Quasi-Coherent States on Deformed Quantum Geometries

TL;DR

This paper refines and implements a numerical approach to associate classical geometries with matrix configurations from quantum models, revealing their structure as smooth manifolds and exploring phenomena like oxidation.

Contribution

It develops a computational method to analyze deformations of matrix configurations, improving understanding of their classical geometric interpretation and stability.

Findings

Classical spaces can be embedded as smooth manifolds in complex projective space.

Foliations are necessary to handle the oxidation phenomenon.

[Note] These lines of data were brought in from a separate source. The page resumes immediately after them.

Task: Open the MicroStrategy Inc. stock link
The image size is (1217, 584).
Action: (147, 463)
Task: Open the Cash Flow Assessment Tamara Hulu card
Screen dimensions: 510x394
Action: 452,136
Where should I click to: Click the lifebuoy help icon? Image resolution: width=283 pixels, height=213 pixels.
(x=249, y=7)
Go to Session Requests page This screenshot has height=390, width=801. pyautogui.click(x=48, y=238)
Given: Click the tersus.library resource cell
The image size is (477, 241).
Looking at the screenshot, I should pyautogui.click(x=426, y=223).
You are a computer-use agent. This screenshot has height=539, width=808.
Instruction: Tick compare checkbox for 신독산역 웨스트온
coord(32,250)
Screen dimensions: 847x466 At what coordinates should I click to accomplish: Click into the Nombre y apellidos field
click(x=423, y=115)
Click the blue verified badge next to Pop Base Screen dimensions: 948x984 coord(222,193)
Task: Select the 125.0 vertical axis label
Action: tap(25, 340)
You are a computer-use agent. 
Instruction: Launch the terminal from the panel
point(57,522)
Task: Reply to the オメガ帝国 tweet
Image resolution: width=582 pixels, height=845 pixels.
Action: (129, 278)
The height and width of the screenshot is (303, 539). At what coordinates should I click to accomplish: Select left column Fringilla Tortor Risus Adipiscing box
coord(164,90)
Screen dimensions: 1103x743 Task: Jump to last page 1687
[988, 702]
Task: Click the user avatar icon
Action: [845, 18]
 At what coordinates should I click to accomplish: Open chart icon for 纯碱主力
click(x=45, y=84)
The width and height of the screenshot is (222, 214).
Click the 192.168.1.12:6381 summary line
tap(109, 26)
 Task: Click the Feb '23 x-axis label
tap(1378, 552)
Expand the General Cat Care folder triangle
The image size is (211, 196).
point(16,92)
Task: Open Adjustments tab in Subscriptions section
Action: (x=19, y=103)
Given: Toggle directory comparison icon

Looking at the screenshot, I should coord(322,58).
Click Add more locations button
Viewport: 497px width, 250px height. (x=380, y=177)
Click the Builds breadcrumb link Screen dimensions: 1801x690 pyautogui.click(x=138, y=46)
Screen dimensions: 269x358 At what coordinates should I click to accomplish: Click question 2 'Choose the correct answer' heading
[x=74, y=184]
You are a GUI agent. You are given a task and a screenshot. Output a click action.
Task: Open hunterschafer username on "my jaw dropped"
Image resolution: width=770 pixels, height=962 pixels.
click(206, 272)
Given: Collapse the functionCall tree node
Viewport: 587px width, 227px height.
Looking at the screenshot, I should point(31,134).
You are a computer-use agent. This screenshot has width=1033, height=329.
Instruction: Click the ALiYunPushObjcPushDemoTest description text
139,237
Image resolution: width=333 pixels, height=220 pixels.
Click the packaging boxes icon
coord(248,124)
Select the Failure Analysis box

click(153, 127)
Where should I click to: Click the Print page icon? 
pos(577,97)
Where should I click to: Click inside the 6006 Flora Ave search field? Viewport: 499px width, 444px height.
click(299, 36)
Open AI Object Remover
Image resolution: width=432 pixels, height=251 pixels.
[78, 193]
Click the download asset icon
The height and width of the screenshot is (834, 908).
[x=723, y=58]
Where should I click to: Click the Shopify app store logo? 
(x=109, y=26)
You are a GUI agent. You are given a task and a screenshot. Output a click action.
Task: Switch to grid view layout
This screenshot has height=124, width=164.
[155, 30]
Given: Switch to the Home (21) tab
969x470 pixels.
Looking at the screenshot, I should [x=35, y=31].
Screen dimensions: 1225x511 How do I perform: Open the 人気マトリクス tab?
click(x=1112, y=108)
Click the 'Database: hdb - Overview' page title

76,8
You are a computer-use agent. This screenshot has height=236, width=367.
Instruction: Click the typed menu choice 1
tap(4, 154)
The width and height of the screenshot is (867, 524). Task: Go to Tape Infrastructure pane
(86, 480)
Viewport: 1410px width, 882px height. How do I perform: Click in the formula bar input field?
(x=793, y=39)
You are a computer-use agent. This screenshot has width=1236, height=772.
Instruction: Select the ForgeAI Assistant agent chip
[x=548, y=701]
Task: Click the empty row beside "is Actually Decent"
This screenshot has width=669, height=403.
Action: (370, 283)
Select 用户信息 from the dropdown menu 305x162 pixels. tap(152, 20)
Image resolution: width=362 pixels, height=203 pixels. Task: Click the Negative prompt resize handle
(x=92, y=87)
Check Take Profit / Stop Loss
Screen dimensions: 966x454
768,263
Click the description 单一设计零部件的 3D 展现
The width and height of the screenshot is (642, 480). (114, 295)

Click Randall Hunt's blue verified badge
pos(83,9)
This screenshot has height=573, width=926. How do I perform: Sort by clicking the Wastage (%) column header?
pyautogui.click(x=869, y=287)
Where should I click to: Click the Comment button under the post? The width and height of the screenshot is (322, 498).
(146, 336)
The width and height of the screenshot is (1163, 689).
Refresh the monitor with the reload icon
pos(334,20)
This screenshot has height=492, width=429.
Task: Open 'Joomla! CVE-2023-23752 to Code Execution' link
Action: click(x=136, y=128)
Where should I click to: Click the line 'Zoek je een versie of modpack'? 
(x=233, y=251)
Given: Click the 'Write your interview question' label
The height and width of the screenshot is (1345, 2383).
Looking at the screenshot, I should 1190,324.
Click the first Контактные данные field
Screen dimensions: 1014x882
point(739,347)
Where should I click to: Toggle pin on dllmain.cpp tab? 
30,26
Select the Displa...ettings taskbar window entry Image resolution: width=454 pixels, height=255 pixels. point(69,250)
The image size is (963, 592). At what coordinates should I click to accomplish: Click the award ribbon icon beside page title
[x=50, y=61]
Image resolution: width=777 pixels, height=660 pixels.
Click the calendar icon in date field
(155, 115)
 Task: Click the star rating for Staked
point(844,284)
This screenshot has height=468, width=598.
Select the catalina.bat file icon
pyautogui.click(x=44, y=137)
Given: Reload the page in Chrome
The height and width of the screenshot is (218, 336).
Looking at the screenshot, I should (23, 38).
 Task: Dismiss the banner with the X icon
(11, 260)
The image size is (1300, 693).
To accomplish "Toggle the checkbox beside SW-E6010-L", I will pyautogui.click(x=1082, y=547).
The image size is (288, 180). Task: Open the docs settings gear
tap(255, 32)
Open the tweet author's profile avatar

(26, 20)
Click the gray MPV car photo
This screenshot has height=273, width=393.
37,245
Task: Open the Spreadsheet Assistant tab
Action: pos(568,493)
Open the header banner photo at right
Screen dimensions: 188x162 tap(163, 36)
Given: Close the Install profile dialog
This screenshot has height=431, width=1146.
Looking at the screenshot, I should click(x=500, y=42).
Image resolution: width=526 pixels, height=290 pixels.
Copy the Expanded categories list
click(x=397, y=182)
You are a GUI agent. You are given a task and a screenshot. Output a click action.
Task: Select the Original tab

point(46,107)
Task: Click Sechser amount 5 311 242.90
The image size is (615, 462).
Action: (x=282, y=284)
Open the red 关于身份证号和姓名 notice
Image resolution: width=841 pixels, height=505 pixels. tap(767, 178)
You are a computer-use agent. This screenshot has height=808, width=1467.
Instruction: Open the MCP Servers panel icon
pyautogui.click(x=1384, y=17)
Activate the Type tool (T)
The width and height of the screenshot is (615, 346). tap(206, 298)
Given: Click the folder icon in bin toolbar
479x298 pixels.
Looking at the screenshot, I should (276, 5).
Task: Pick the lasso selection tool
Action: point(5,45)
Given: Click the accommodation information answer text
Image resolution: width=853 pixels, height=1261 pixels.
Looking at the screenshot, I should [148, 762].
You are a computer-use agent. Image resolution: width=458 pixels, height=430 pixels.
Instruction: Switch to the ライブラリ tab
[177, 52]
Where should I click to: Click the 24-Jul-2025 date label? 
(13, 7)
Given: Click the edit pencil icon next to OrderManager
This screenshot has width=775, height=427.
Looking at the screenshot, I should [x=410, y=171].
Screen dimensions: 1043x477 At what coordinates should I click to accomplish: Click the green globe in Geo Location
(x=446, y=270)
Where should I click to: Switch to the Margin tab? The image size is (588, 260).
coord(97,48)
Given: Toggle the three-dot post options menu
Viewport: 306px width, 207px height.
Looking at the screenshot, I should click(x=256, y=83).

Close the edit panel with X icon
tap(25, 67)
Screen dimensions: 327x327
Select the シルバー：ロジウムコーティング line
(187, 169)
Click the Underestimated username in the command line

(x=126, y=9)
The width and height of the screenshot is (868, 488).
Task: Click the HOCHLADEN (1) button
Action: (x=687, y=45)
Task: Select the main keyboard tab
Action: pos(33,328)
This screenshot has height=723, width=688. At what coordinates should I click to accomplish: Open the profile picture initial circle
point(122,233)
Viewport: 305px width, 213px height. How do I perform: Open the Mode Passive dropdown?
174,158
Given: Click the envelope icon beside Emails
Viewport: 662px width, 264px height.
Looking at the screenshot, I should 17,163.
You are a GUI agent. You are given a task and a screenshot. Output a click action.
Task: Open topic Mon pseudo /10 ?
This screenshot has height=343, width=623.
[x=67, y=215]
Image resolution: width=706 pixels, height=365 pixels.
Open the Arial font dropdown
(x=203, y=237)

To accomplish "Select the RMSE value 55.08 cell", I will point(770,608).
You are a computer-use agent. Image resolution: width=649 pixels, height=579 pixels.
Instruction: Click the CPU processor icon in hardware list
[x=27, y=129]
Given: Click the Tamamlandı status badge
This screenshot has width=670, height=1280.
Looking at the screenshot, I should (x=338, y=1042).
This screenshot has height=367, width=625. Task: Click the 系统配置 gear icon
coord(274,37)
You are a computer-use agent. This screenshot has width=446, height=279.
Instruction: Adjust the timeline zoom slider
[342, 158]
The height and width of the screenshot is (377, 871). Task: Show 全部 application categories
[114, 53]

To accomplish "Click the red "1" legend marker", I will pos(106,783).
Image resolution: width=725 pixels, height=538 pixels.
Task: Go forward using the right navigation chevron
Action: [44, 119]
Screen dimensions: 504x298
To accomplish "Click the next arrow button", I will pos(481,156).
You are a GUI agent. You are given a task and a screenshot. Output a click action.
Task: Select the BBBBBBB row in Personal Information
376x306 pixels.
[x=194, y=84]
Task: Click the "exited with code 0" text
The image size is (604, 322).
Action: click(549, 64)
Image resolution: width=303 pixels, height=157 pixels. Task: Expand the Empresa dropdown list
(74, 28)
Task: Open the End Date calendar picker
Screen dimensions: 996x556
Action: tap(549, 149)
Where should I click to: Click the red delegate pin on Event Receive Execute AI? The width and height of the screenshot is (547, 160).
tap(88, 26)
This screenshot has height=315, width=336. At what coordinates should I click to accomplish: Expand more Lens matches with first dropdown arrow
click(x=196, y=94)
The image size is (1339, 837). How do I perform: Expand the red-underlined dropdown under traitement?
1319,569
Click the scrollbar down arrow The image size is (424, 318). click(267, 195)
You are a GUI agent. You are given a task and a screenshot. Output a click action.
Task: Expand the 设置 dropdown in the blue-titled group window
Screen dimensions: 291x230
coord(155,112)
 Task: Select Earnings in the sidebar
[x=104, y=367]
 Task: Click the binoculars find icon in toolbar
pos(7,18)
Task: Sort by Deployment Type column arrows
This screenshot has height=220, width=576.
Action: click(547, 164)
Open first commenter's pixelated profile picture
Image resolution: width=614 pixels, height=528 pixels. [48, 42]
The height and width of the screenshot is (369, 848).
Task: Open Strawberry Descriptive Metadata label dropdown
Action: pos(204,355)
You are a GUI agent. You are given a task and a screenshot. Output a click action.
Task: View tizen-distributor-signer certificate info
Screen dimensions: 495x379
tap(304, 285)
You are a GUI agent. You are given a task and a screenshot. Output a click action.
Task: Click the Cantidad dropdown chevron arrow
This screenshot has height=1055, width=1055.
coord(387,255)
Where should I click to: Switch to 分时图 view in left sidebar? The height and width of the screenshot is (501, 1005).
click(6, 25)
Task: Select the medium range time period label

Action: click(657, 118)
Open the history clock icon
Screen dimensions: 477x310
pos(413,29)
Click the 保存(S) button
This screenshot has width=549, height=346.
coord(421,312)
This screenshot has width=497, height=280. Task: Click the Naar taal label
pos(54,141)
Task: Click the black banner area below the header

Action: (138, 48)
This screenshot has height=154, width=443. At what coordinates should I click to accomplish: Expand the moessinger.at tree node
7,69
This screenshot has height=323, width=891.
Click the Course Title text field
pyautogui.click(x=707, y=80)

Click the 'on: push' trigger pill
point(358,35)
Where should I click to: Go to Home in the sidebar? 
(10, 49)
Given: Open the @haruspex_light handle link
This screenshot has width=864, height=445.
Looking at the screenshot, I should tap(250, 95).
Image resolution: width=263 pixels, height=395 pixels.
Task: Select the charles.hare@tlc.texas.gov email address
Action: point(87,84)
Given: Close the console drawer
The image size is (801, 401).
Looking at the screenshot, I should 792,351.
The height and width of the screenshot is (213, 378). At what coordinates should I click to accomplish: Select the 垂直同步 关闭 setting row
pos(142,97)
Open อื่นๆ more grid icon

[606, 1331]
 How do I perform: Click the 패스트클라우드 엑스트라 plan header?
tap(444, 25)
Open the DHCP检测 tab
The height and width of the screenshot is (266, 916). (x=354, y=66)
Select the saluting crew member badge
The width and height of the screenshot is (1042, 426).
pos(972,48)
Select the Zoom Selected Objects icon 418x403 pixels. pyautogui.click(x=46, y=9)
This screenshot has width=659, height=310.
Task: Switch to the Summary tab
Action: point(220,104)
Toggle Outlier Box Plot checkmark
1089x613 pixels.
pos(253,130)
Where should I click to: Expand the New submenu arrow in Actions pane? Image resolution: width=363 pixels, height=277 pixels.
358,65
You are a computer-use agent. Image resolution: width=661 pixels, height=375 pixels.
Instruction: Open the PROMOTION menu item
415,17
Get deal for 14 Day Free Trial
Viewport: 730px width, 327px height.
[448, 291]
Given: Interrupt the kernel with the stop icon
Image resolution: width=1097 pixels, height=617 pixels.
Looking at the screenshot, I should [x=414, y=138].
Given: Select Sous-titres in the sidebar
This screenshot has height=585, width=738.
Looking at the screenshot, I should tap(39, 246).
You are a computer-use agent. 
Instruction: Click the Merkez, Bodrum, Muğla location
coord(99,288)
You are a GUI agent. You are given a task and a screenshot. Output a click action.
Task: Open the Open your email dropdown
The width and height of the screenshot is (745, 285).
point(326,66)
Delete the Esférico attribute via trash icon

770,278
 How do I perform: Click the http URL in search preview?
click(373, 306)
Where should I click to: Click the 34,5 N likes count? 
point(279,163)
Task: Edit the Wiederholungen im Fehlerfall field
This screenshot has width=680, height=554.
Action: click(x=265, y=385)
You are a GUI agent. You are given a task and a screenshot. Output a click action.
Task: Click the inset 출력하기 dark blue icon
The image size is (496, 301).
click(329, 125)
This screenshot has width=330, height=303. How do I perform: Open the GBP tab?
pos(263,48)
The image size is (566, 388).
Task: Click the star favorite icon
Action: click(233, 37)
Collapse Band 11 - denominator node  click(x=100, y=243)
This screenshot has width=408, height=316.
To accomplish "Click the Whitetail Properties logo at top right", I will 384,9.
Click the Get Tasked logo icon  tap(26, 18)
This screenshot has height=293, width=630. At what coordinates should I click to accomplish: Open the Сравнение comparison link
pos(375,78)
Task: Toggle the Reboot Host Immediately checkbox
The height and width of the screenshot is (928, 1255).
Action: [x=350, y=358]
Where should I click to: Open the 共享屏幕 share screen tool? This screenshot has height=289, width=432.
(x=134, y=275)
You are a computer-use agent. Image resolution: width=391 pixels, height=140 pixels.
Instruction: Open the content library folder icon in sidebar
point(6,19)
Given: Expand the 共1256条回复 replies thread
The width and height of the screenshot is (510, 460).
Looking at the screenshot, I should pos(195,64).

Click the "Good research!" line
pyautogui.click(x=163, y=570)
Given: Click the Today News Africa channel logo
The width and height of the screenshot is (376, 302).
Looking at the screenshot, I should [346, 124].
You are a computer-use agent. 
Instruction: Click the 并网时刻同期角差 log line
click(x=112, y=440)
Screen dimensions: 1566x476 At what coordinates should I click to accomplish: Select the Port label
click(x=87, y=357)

Numerical methods enable visualization and quantitative analysis of semiclassical limits.

Abstract

Matrix configurations coming from matrix models comprise many important aspects of modern physics. They represent special quantum spaces and are thus strongly related to noncommutative geometry. In order to establish a semiclassical limit that allows to extract their intuitive geometrical content, this thesis analyzes and refines an approach that associates a classical geometry to a given matrix configuration, based on quasi-coherent states. While, so far, the approach is only well understood for very specific cases, in this work it is reviewed and implemented on a computer, allowing the numerical investigation of deformations of these cases. It is proven that the classical space can be made into a smooth manifold immersed into complex projective space. Further, the necessity for the consideration of foliations thereof is shown in order to deal with the observed and subsequently described phenomenon called oxidation. The developed numerical methods allow the visualization of the semiclassical limit as well as quantitative calculations. Explicit examples suggest the stability under perturbations of the refined approach and highlight the physical interpretation of the construction. All this supports a better understanding of the geometrical content of arbitrary matrix configurations as well as their classical interpretation and establishes the determination of important quantities.